De la correctionnelle aux assises, le nouveau visage de la justice en 2012

Article paru sur LeMonde.fr le 02 janvier 2012

 

L’organisation judiciaire présente depuis dimanche 1er janvier plusieurs nouveautés significatives, telles que la présence de jurés populaires dans certains tribunaux correctionnels, la motivation des arrêts d’assises ou le tribunal correctionnel pour mineurs.

 

Jurés populaires.

Côté correctionnelle, les tout nouveaux « citoyens assesseurs » prennent leurs fonctions lundi 2 janvier dans les tribunaux du ressort des cours d’appel de Toulouse et de Dijon, où ce système sera expérimenté.

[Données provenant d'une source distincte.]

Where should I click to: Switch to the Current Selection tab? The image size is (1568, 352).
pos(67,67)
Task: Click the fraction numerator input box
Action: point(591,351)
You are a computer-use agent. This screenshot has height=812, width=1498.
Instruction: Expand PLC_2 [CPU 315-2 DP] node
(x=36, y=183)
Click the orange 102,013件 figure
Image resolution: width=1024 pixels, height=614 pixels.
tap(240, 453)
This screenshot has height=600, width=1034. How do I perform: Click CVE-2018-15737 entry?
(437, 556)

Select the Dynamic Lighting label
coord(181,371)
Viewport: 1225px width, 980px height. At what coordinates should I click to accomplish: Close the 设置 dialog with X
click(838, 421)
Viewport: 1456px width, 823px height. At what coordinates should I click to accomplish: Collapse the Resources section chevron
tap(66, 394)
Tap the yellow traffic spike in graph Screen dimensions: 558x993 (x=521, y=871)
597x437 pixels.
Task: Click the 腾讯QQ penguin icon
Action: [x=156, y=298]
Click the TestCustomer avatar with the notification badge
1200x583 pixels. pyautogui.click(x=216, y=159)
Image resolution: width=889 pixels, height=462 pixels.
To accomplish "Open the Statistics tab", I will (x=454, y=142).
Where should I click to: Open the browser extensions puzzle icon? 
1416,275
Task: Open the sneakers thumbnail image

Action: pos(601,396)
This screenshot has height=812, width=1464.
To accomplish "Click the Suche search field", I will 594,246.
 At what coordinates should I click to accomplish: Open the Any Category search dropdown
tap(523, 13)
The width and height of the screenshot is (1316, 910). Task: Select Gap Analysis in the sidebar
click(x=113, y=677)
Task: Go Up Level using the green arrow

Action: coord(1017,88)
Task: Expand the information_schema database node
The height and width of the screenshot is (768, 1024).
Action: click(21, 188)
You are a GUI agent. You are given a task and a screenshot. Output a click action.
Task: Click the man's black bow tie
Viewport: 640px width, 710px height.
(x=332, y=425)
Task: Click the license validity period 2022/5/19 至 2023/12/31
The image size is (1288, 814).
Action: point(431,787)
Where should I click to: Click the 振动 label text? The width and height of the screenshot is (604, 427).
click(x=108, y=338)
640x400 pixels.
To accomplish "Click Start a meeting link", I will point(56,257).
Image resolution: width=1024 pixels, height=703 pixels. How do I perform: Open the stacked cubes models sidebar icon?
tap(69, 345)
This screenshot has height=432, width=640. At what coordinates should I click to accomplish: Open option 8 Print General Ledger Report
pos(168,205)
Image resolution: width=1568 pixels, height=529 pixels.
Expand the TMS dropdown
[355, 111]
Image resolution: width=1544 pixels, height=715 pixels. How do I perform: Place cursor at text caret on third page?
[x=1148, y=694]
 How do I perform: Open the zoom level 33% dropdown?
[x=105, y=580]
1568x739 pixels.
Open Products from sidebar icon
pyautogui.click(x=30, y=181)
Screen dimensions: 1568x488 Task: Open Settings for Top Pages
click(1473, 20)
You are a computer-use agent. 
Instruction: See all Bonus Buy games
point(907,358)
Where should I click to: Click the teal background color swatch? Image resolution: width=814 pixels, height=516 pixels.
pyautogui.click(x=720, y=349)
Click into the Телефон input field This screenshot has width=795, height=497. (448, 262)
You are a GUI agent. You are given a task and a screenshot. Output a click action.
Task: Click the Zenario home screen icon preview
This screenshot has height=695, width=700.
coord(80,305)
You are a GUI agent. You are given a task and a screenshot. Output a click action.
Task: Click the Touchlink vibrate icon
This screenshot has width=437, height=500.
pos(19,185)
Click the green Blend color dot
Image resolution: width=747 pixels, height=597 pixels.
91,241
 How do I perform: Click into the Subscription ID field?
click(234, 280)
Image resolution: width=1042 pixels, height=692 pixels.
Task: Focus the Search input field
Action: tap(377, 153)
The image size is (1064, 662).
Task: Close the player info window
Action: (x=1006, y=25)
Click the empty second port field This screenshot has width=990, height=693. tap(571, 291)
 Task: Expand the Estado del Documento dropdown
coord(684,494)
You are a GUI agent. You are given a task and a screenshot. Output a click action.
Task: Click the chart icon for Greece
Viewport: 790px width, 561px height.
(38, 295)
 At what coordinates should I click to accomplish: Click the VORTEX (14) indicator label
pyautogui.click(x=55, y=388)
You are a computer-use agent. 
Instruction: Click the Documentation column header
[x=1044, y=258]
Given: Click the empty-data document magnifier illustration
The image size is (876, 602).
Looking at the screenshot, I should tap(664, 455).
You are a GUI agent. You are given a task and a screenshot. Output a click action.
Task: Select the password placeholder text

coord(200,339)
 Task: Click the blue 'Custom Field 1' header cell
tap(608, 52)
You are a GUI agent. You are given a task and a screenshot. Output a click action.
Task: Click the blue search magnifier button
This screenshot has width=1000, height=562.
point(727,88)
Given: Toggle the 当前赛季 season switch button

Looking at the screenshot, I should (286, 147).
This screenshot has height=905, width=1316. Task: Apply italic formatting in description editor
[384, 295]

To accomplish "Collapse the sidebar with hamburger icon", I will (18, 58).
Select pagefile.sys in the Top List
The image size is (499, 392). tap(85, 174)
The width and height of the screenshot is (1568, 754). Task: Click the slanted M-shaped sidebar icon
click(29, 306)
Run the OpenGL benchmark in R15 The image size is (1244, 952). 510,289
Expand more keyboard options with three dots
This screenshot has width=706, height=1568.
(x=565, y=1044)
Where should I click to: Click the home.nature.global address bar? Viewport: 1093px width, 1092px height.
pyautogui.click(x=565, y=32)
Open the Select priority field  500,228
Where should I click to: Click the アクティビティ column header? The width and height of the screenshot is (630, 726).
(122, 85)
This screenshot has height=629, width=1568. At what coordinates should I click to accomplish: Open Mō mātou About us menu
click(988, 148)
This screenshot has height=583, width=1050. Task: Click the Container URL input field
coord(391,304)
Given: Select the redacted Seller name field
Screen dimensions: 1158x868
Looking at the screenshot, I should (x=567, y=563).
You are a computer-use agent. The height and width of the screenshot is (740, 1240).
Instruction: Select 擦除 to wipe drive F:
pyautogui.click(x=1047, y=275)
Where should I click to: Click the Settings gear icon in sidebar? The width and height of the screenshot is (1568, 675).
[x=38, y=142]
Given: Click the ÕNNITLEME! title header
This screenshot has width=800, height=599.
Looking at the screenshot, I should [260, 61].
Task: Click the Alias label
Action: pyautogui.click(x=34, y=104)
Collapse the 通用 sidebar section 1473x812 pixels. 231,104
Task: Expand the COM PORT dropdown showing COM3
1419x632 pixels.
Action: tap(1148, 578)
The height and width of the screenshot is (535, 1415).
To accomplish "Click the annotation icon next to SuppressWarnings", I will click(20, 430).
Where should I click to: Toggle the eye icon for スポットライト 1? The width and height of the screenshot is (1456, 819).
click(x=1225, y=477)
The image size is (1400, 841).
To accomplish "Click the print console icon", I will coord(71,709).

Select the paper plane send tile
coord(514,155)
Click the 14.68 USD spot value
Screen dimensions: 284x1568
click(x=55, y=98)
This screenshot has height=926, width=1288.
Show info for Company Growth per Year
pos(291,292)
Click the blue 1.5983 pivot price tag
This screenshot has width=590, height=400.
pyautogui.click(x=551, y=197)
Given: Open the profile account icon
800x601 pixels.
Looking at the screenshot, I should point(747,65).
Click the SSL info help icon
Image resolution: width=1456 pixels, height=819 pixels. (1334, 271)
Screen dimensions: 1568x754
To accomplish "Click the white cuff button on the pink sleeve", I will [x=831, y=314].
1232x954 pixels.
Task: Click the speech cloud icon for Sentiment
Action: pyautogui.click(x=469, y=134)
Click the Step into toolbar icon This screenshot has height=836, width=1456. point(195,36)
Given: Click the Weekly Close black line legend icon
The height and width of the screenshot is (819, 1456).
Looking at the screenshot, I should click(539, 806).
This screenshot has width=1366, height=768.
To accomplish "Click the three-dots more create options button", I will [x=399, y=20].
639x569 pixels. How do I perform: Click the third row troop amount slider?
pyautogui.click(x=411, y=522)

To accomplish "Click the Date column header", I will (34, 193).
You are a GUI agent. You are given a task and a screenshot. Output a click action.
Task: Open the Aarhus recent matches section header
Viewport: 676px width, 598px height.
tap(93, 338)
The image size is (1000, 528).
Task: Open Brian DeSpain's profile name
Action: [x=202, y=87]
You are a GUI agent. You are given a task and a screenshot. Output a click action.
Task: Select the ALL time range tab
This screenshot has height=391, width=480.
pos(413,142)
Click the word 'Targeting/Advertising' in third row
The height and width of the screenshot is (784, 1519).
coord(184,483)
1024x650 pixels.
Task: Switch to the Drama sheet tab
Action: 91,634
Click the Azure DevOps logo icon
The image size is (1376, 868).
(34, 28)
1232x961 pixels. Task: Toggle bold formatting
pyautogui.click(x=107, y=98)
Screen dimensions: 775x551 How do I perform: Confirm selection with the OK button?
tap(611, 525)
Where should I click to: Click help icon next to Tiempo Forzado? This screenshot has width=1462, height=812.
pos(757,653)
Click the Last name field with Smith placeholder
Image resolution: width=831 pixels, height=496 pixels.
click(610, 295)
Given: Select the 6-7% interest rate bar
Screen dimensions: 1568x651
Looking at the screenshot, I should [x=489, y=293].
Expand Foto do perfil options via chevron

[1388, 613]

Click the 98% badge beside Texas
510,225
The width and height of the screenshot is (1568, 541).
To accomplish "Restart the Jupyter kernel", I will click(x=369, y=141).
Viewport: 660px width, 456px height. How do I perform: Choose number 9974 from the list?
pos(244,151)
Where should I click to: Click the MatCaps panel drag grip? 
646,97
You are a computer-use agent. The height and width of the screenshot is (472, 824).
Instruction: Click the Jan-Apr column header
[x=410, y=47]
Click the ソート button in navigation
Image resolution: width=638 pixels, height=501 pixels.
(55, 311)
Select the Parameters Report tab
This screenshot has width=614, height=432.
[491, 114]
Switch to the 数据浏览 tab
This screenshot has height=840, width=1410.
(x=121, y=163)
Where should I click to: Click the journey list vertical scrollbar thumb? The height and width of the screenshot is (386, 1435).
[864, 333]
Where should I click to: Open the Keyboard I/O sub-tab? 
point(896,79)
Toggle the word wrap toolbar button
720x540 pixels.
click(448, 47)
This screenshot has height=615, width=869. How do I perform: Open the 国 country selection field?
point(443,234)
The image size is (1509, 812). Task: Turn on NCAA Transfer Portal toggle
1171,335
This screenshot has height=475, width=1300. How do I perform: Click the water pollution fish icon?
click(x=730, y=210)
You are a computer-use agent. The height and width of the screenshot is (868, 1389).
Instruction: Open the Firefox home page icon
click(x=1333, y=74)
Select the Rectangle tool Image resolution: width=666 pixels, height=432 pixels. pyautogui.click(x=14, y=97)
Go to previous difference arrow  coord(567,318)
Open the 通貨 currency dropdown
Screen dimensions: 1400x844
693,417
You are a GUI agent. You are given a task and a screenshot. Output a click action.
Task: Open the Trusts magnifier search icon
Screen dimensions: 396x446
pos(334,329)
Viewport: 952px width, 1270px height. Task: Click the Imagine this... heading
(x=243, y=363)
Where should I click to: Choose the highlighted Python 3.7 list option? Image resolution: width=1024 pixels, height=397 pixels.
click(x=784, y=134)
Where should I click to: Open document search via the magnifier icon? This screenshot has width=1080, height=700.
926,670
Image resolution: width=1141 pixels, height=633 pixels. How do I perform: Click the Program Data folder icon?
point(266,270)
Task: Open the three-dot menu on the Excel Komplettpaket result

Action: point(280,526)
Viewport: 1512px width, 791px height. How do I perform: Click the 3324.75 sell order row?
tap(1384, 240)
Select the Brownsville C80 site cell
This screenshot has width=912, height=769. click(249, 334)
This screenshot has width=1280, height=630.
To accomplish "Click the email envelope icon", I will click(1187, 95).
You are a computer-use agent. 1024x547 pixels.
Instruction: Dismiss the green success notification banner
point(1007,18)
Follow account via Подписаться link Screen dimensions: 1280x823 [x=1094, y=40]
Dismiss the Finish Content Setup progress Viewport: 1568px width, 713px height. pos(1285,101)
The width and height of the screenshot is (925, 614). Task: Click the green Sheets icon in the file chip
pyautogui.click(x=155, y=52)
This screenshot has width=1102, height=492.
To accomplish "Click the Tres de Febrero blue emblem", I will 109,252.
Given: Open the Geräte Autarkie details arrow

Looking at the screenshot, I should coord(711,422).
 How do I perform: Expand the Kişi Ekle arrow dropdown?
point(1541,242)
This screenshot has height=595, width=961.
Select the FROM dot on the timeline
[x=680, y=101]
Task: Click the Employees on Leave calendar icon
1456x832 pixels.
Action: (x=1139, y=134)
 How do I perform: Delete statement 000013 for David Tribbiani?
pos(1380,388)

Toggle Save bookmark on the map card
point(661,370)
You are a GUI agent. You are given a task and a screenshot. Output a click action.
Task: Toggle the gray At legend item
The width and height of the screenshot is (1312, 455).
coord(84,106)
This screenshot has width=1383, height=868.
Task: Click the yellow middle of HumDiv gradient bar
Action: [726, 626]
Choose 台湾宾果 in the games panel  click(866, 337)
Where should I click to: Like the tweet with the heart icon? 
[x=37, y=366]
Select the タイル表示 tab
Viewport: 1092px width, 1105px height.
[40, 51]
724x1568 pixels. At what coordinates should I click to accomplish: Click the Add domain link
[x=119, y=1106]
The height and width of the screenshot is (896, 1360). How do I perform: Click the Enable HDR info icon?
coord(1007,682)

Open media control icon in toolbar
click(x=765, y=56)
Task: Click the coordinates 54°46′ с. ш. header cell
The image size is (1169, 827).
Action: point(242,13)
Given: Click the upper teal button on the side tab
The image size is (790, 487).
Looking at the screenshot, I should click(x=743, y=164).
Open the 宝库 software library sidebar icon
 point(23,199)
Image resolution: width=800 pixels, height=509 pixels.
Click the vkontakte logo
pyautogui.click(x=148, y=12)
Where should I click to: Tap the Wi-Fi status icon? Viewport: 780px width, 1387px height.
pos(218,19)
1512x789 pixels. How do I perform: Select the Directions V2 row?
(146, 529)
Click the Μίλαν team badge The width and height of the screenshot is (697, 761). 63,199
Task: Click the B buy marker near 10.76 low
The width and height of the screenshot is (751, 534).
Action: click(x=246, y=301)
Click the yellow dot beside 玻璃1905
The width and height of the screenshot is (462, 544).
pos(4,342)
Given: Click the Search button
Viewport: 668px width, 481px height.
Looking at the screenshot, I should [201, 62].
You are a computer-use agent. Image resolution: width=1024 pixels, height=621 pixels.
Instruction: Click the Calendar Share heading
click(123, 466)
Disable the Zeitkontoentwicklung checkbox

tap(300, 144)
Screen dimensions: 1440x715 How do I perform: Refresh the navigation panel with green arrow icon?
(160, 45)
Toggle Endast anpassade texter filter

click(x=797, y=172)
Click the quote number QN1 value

Deux citoyens siégeront ainsi aux côtés de trois magistrats professionnels, en première instance et en appel, pour juger les délits les plus graves d’atteinte aux personnes, passibles de cinq à dix ans de prison (agressions sexuelles, vols avec violence…). Ils seront également présents dans les tribunaux d’application des peines.

 

Tribunal correctionnel pour mineurs.

Une autre réforme concernera cette fois l’ensemble du territoire : c’est la mise en place d’un tribunal correctionnel pour mineurs pour les délinquants récidivistes de plus de seize ans qui encourent une peine supérieure à trois ans.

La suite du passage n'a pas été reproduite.